失敗をしたときに、「痛み」「悔しさ」が自分自身のなかに生まれたならば、失敗体験はその人のなかに根付いたということです。決してマイナスではありません。それは、失敗をしたときに、その人のなかに新たな知識を受け入れる素地ができたということです。
 正しく新たな知識を受け入れる素地ができた人は、自分の失敗体験だけでなく、他人の失敗体験も吸収でき、さらに学習した知識などを次々と吸収し普遍的知識として蓄積していき、そのなかで最終的には現象の真の(科学的)理解へと至るのです。

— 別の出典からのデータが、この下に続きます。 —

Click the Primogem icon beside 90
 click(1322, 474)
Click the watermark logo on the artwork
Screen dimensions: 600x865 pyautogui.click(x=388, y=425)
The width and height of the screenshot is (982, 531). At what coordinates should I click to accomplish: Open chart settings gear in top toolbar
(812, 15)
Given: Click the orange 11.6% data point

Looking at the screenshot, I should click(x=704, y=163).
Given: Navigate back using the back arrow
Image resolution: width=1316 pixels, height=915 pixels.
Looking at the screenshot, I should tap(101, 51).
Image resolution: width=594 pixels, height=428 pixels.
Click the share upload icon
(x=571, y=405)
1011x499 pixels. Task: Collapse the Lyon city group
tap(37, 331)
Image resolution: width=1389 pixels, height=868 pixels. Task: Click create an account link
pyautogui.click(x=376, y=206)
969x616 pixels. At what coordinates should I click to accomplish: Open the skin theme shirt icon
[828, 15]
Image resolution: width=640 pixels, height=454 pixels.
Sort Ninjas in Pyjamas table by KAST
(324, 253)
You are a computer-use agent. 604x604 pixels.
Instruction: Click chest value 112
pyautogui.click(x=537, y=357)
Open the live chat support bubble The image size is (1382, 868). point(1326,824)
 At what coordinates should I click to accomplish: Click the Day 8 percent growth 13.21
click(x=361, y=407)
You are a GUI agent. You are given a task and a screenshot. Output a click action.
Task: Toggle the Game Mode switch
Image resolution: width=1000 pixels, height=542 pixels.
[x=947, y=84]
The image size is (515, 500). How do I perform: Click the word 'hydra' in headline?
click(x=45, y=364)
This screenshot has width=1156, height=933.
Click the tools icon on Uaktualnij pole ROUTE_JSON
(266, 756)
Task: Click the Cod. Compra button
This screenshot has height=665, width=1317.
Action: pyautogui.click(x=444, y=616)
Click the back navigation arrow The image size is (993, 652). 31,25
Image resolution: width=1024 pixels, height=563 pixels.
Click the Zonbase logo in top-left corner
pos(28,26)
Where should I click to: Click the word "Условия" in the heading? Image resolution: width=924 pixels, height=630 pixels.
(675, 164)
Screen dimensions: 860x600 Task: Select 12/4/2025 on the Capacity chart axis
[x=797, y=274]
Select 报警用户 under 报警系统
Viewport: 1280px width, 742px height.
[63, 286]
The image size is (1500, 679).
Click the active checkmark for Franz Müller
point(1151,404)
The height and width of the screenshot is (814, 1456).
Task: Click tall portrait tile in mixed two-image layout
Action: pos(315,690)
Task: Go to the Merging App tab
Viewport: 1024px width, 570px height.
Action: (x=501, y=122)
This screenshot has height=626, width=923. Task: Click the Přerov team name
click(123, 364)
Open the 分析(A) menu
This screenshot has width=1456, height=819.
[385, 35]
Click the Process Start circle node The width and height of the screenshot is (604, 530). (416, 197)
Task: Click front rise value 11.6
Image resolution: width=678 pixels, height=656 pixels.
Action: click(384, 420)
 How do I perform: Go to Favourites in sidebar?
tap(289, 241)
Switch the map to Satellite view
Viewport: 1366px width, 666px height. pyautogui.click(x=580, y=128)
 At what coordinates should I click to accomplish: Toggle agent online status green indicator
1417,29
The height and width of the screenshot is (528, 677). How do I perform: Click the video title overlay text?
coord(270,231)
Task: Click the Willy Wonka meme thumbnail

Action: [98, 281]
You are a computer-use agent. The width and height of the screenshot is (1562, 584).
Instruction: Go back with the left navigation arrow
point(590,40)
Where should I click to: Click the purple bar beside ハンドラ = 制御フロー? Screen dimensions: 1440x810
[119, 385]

 その人の頭のなかには現象のモデルができあがっていて、条件変化などによる現象の変化がわかっているからこそ、予期せぬ事態に対しても正しく対応できることになります。
 逆に、なにも失敗を体験せず、なにもきちんと考えなかった人が、突発的に起きた事態にきちんと対処できるなんてことはありえないということです。

本書64ページより

 わたしは何度も「ひとの失敗から学ばせてもらって自分の学びとする」と言ってきたが、そのためには素地が必要であることが本書でわかった。まず自分で失敗して「痛み」「悔しさ」を自分のものとして経験することで、自分の失敗体験が根づく。それが他人の失敗体験を吸収する素地になっているということだったのだ。
 今回は新しいジャンルでの失敗だった。チャレンジした結果、失敗した。著者の言葉で言うなら「行動して体感」した。ものすごく悔しかった。これで、正しく新たな知識を受け入れる素地ができたと言えるだろうか。そうだったらよいと思う。